:: Document text ::
I remember my first attempt at Japanese curry twenty years ago. I was in my college apartment, armed with a box of S&B Golden Curry and a dream. The result? A bland, slightly gloppy mess that tasted more like thickened gravy than the rich, complex comfort food I’d fallen in love with. I was so disappointed. It wasn’t until I started toasting the roux block in a dry pan for 30 seconds before adding liquid that everything changed. This simple step awakens the spices, adding a nutty depth that instantly elevates the entire dish.
That one little trick sent me down a rabbit hole. I’ve since spent two decades testing every curry base imaginable, from classic blocks and versatile flakes to artisanal powders and, of course, my own from-scratch roux. I’ve made countless pots of curry, tweaking, tasting, and taking meticulous notes. It became an obsession, but a delicious one.
This guide is the culmination of that obsession. I’m going to pull back the curtain and show you everything. You won’t just learn which base is “best” – you’ll discover which base is best *for you*, your skill level, and your schedule. I promise that by the end of this article, you’ll be able to choose your foundation with confidence and craft a bowl of Japanese curry that tastes better than any takeout.
The Four Main Types of Japanese Curry Base
Choosing your base is the single most important decision you’ll make. It’s the soul of your curry. Each type offers a different balance of convenience, cost, and control over the final flavor. Let’s break them down so you can find your perfect match.
1. The Classic: Curry Roux Blocks (固形ルー)

:: To-do list ::
• A. In the curry guide above, list every kind of curry base the writer says they have tested over the years.
• B. Please return the curry guide's wording from "The Four Main" up to and including "Roux Blocks (固形ルー)".
• C. Answer these questions using the curry guide above:
(i) For how long does the writer toast the roux block in a dry pan?
(ii) How long has the writer spent testing curry bases?
(iii) How many main types of Japanese curry base does the guide name?

:: Given information ::
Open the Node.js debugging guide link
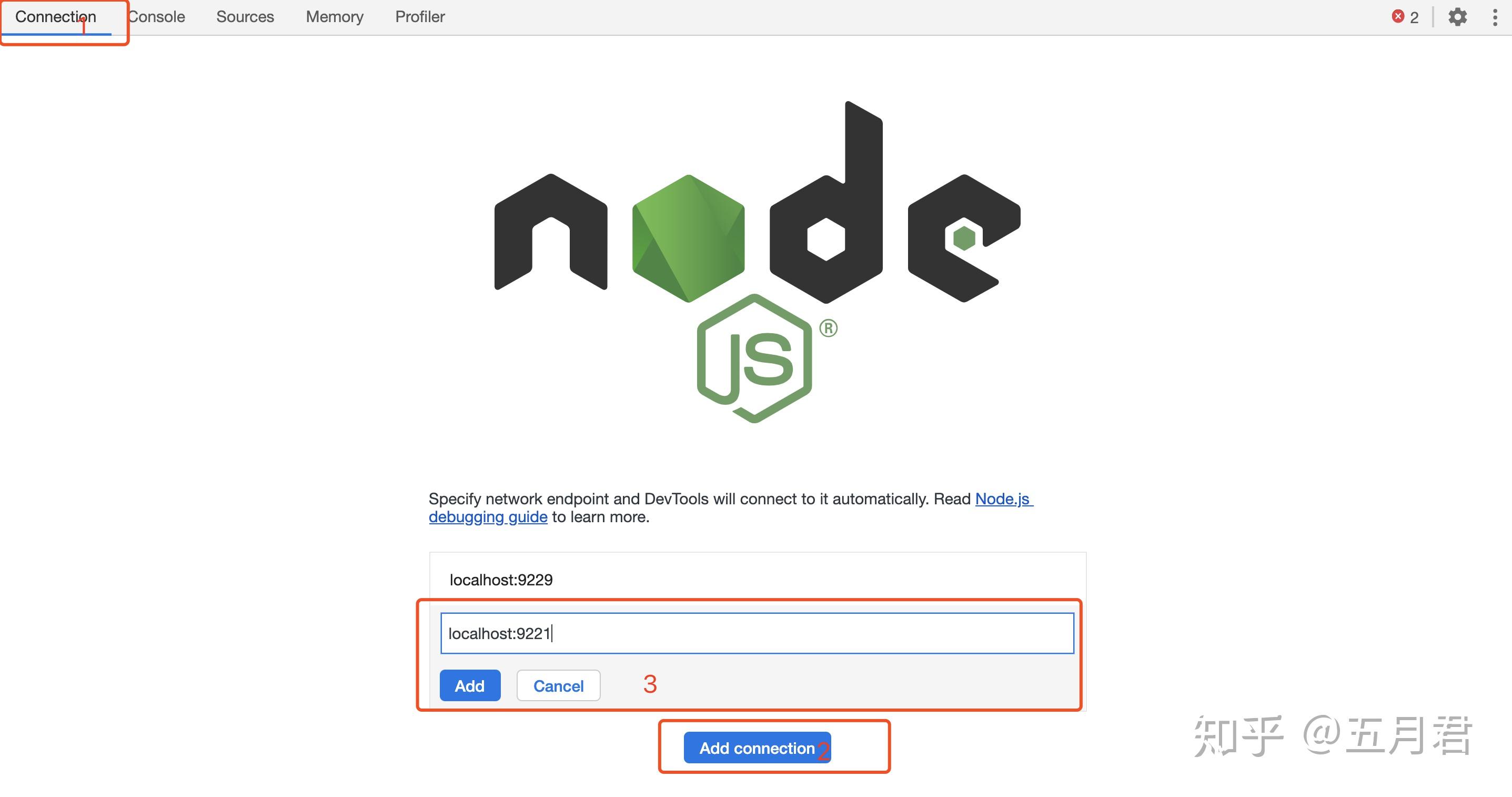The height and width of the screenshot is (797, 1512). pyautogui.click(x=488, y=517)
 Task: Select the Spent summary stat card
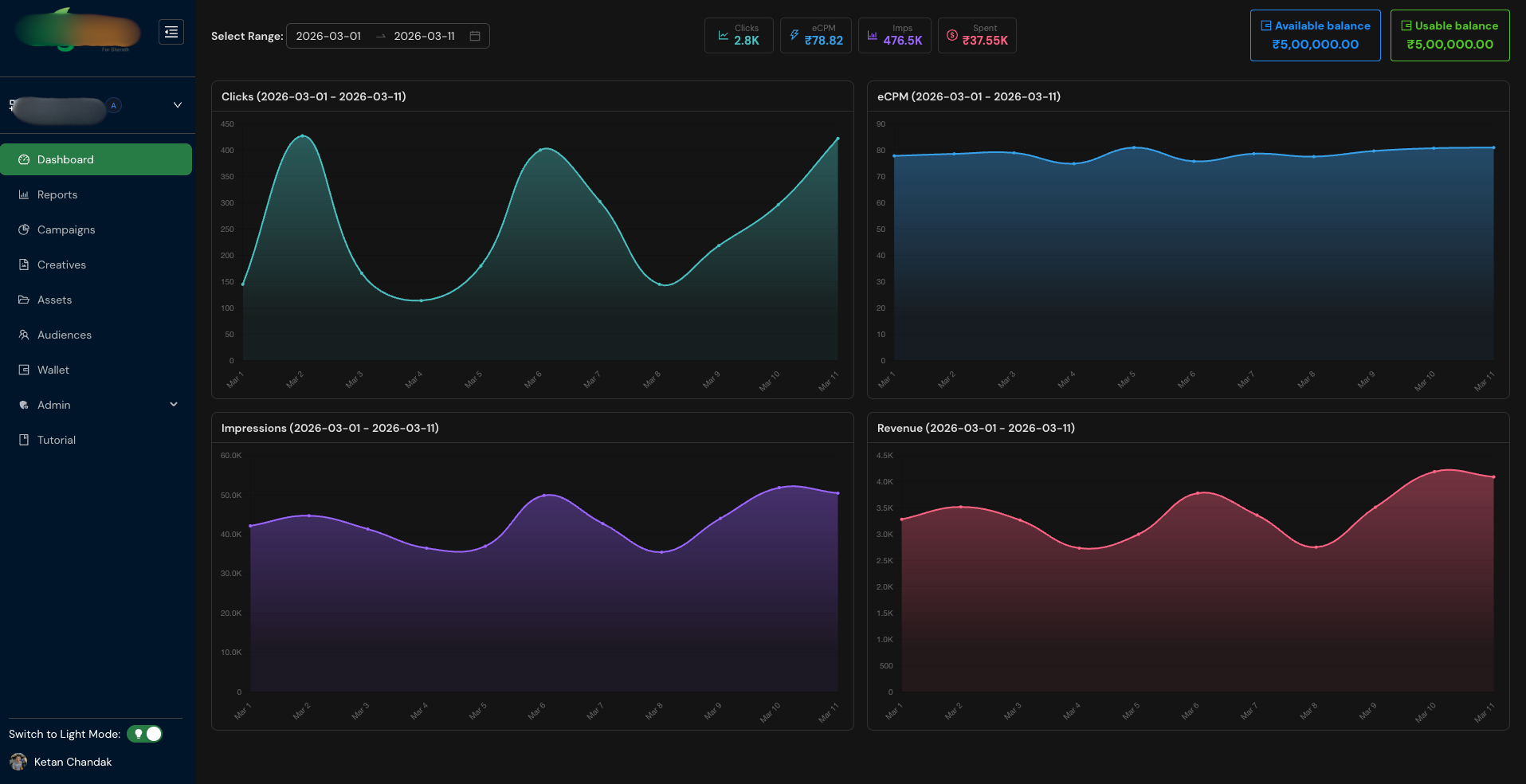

:: Task-by-task results ::
• A. Classic blocks, versatile flakes, artisanal powders, and the writer's own from-scratch roux.

• B.
The Four Main Types of Japanese Curry Base
Choosing your base is the single most important decision you’ll make. It’s the soul of your curry. Each type offers a different balance of convenience, cost, and control over the final flavor. Let’s break them down so you can find your perfect match.
1. The Classic: Curry Roux Blocks (固形ルー)

• C.
(i) 30 seconds
(ii) Two decades
(iii) Four